## Extrait du document:
____________________

Article rédigé par Atlantico, le 10 octobre 2019
Source [Atlantico] Le débat sur l'immigration débute ce lundi 7 octobre à l'Assemblée nationale. Le gouvernement a décidé de s'impliquer sur le dossier de l'immigration et de l'intégration. Les agents de l'Etat sur le terrain suivent-ils la même politique ?
Atlantico.fr : Aujourd'hui, lundi 7 octobre, s'ouvre le débat sur l’Immigration à l'Assemblée nationale. Il fait écho aux déclarations du Président de la République lors du 70ème anniversaire du Conseil de l'Europe, où il a notamment déclaré que le droit d'asile disparaîtra si on ne lutte pas contre ses détournements. Mais si le sommet de l'Etat choisit de s'atteler au lourd dossier de l'immigration et de l'intégration, encore faut-il que les agents de l'Etat sur le terrain suivent la même politique... A l'origine des relais de la politique nationale, les acteurs locaux sur le terrain, particulièrement les collectivités territoriales, appliquent aujourd'hui leurs propres choix politiques. Ce relais vous semble-t-il assuré aujourd'hui, même si à la tête de l'Etat le discours change ?
Guylain Chevrier : Le discours change, le ton et les mots, mais cela se traduira-t-il par une véritable politique d’immigration s’installant dans la cohérence, pour permettre de mieux contrôler les flux migratoires ? Pour Emmanuel Macron. « On doit traiter et protéger tous ceux qui sont sur notre territoire pour eux-mêmes et pour nous, mais là aussi il faut le faire avec raison garder, bon sens, et analyser s'il n'y a pas des excès qui existent, et je crois qu'ils existent dans certaines catégories » On a à l’esprit la « forte augmentation de la demande d’asile », portée à 123.625 personnes en 2018, soit une croissance de 22 % en un an. Le nombre de migrants a été divisé par cinq en Europe depuis 2015, mais dans le même temps les demandes d’asile ont augmenté de 50 % dans notre pays, confie un ministre. Dans les pistes évoquées, on trouve « la recherche d’harmonisation des conditions d’accueil en Europe », s’agissant notamment des prestations offertes aux demandeurs d’asile en France. « Pour un demandeur majeur hébergé par l’Etat et isolé, le montant versé en France » au titre de l’aide au demandeur d’asile (ADA) « est supérieur de 50 % à celui versé en Allemagne », par exemple. La question de couverture santé au titre de l’Aide médicale d’Etat (AME) semble devoir être questionnés, qui concerne "300.000 personnes étrangères, sans papier ou en situation précaire de séjour", au regard de du panier de soin offert, et peut-être l’introduction d’une période de carence pour les demandeurs d’asile avant de bénéficier de la Protection universelle maladie (PUMa, ex-CMU). Il souhaite "reconduire beaucoup plus efficacement les personnes qui n'ont pas vocation à rester sur le territoire parce qu'elles y sont entrées illégalement et qu'elles ont parfois demandé l'asile et qu'elles n'y avaient pas droit".

____________________

## Extraits de données:
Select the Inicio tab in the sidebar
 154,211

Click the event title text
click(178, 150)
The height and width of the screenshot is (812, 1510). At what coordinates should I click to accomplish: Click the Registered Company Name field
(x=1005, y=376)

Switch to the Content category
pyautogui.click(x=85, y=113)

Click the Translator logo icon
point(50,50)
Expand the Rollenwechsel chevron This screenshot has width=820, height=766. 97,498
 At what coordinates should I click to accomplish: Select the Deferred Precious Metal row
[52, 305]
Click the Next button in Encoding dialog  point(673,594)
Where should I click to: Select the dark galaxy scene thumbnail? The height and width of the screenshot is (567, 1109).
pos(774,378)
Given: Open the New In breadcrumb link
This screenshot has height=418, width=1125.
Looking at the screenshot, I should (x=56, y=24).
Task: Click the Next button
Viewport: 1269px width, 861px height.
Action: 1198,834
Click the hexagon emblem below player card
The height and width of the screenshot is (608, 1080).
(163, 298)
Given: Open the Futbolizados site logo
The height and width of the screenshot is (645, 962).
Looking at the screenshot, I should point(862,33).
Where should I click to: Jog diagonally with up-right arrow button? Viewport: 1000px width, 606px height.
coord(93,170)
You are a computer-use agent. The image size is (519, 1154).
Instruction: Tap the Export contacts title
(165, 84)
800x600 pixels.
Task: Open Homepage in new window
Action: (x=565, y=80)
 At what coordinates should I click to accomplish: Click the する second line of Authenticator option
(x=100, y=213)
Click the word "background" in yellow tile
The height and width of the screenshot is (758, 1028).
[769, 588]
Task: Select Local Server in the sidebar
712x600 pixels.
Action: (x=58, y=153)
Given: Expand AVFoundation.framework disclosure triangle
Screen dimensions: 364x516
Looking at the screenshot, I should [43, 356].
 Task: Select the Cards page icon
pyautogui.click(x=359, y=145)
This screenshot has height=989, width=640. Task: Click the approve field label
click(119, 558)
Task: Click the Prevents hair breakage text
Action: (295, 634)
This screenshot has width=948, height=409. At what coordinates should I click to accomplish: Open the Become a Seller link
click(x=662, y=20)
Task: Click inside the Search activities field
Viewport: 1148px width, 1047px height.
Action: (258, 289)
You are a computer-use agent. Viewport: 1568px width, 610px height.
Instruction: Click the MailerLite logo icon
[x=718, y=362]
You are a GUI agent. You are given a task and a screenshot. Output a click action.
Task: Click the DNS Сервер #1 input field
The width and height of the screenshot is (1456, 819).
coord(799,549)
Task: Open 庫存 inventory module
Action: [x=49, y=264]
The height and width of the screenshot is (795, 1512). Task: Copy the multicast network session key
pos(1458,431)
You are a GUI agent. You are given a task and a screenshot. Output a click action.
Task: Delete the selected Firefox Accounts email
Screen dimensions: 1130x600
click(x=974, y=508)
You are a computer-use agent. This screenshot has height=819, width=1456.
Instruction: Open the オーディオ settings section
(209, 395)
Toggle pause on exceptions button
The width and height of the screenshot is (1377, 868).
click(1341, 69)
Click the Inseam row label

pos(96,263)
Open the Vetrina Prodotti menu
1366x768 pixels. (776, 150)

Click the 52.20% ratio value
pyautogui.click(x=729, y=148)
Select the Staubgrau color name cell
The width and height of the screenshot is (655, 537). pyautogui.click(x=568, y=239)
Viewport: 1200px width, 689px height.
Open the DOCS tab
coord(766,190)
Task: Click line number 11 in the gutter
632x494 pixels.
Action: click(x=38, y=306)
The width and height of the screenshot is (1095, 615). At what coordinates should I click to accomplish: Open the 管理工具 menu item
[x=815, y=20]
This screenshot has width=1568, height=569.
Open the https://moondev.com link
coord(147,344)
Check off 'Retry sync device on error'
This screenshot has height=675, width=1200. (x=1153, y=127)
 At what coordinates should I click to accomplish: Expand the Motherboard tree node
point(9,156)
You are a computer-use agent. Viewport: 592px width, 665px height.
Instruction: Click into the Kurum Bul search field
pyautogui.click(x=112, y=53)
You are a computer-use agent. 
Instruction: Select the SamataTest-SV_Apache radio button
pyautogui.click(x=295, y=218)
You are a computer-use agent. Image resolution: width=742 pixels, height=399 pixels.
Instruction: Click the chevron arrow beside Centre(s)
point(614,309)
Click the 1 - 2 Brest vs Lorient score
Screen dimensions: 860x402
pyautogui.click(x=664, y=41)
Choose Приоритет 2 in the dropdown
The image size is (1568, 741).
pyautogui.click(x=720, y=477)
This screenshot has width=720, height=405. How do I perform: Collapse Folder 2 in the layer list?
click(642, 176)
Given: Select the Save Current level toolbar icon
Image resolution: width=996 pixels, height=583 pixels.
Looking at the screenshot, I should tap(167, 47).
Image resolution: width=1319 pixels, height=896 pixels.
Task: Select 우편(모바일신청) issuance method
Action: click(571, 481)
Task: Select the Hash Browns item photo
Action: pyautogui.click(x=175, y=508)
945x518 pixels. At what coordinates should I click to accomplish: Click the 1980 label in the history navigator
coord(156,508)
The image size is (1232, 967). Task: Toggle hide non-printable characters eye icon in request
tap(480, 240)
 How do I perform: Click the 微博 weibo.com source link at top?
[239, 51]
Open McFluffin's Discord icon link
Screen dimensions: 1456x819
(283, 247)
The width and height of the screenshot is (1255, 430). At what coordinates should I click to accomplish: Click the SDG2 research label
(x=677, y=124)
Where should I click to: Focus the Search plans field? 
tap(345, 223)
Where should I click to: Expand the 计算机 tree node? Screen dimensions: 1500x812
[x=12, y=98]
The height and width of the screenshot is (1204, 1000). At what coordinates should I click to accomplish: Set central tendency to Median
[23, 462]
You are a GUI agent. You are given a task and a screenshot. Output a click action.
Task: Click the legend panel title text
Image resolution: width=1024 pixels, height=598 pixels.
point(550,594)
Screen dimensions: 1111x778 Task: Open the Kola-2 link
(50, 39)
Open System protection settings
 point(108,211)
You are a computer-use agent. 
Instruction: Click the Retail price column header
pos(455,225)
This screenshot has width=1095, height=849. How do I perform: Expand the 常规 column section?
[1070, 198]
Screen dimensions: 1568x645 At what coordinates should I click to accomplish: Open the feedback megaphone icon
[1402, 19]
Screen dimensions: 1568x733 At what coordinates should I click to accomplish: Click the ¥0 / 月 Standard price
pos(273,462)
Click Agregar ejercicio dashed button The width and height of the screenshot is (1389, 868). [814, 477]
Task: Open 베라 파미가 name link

____________________

## Questions de lecture:
- A) D'après l'article sur l'immigration, à combien de personnes la demande d'asile a-t-elle été portée en 2018 ?
- B) Rédigez la suite de l'article sur l'immigration à partir de sa dernière phrase.
Les lignes de données forment un matériau distinct de l'article sur l'immigration.

## Réponses attendues:
- A) Elle a été portée à 123.625 personnes.

- B)
Le Président souhaite ainsi, par des éléments nouveaux de dissuasion, freiner l’immigration et particulièrement, même si cela n’est pas cité, pas seulement l’immigration qui profiterait trop du système de façon illégitime au regard du motif affiché pour rejoindre notre territoire, mais l’immigration illégale qui est aussi un véritable fléau. "La France ne peut pas accueillir tout le monde si elle veut accueillir bien" explique aujourd’hui Emmanuel Macron. Effectivement, il devient impossible d’accueillir matériellement, économiquement et socialement les migrants. Mais on peut encore moins aujourd’hui intégrer, au sens républicain du terme, plusieurs centaines de milliers d’immigrés par an, au regard des équilibres internes à notre société. On le voit à travers la montée d’affirmation identitaires qui télescopent nos mœurs, modes de vie, nos lois républicaines et nourrissent les thèses de l’extrême droite.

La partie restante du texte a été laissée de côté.